---------- Task input

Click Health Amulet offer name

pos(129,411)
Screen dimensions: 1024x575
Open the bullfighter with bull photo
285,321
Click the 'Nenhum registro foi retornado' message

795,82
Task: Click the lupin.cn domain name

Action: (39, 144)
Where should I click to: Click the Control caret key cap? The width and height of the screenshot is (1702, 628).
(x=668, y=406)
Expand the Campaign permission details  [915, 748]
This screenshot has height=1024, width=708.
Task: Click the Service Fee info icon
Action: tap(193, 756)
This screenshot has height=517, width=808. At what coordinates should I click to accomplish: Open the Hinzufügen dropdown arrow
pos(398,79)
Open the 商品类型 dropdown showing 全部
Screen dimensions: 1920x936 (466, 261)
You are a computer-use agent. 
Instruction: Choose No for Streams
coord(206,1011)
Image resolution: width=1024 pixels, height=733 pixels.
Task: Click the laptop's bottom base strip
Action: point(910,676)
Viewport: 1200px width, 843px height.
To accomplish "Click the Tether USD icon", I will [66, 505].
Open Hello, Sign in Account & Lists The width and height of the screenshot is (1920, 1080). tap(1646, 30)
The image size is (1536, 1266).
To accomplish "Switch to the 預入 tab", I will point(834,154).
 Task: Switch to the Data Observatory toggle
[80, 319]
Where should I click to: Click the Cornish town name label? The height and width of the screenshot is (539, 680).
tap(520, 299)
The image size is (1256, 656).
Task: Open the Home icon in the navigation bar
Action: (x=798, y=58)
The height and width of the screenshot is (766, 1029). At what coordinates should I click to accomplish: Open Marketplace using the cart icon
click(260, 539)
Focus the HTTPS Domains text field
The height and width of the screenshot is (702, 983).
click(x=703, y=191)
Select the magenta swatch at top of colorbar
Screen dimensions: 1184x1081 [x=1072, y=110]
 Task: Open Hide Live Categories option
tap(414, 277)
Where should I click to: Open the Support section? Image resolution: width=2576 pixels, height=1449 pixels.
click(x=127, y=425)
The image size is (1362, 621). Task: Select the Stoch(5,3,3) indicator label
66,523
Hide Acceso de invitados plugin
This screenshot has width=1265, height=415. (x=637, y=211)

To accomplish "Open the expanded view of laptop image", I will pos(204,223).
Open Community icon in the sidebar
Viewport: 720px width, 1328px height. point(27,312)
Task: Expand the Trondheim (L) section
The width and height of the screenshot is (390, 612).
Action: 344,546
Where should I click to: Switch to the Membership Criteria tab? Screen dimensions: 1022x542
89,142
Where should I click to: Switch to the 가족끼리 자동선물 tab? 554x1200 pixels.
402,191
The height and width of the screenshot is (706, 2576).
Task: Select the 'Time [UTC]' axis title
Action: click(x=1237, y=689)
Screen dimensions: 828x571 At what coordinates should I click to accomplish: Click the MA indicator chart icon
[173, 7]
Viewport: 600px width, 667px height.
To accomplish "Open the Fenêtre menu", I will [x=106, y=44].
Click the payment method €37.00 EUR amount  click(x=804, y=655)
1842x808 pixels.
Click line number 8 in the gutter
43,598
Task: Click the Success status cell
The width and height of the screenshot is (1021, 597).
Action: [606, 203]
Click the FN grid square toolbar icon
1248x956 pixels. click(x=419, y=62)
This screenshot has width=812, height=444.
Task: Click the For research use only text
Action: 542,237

--------------------

Your answer must be an exact copy of every record.

Click Health Amulet offer name

pos(129,411)
Screen dimensions: 1024x575
Open the bullfighter with bull photo
285,321
Click the 'Nenhum registro foi retornado' message

795,82
Task: Click the lupin.cn domain name

Action: (39, 144)
Where should I click to: Click the Control caret key cap? The width and height of the screenshot is (1702, 628).
(x=668, y=406)
Expand the Campaign permission details  [915, 748]
This screenshot has height=1024, width=708.
Task: Click the Service Fee info icon
Action: tap(193, 756)
This screenshot has height=517, width=808. At what coordinates should I click to accomplish: Open the Hinzufügen dropdown arrow
pos(398,79)
Open the 商品类型 dropdown showing 全部
Screen dimensions: 1920x936 (466, 261)
You are a computer-use agent. 
Instruction: Choose No for Streams
coord(206,1011)
Image resolution: width=1024 pixels, height=733 pixels.
Task: Click the laptop's bottom base strip
Action: point(910,676)
Viewport: 1200px width, 843px height.
To accomplish "Click the Tether USD icon", I will [66, 505].
Open Hello, Sign in Account & Lists The width and height of the screenshot is (1920, 1080). tap(1646, 30)
The image size is (1536, 1266).
To accomplish "Switch to the 預入 tab", I will point(834,154).
 Task: Switch to the Data Observatory toggle
[80, 319]
Where should I click to: Click the Cornish town name label? The height and width of the screenshot is (539, 680).
tap(520, 299)
The image size is (1256, 656).
Task: Open the Home icon in the navigation bar
Action: (x=798, y=58)
The height and width of the screenshot is (766, 1029). At what coordinates should I click to accomplish: Open Marketplace using the cart icon
click(260, 539)
Focus the HTTPS Domains text field
The height and width of the screenshot is (702, 983).
click(x=703, y=191)
Select the magenta swatch at top of colorbar
Screen dimensions: 1184x1081 [x=1072, y=110]
 Task: Open Hide Live Categories option
tap(414, 277)
Where should I click to: Open the Support section? Image resolution: width=2576 pixels, height=1449 pixels.
click(x=127, y=425)
The image size is (1362, 621). Task: Select the Stoch(5,3,3) indicator label
66,523
Hide Acceso de invitados plugin
This screenshot has width=1265, height=415. (x=637, y=211)

To accomplish "Open the expanded view of laptop image", I will pos(204,223).
Open Community icon in the sidebar
Viewport: 720px width, 1328px height. point(27,312)
Task: Expand the Trondheim (L) section
The width and height of the screenshot is (390, 612).
Action: 344,546
Where should I click to: Switch to the Membership Criteria tab? Screen dimensions: 1022x542
89,142
Where should I click to: Switch to the 가족끼리 자동선물 tab? 554x1200 pixels.
402,191
The height and width of the screenshot is (706, 2576).
Task: Select the 'Time [UTC]' axis title
Action: click(x=1237, y=689)
Screen dimensions: 828x571 At what coordinates should I click to accomplish: Click the MA indicator chart icon
[173, 7]
Viewport: 600px width, 667px height.
To accomplish "Open the Fenêtre menu", I will [x=106, y=44].
Click the payment method €37.00 EUR amount  click(x=804, y=655)
1842x808 pixels.
Click line number 8 in the gutter
43,598
Task: Click the Success status cell
The width and height of the screenshot is (1021, 597).
Action: [606, 203]
Click the FN grid square toolbar icon
1248x956 pixels. click(x=419, y=62)
This screenshot has width=812, height=444.
Task: Click the For research use only text
Action: 542,237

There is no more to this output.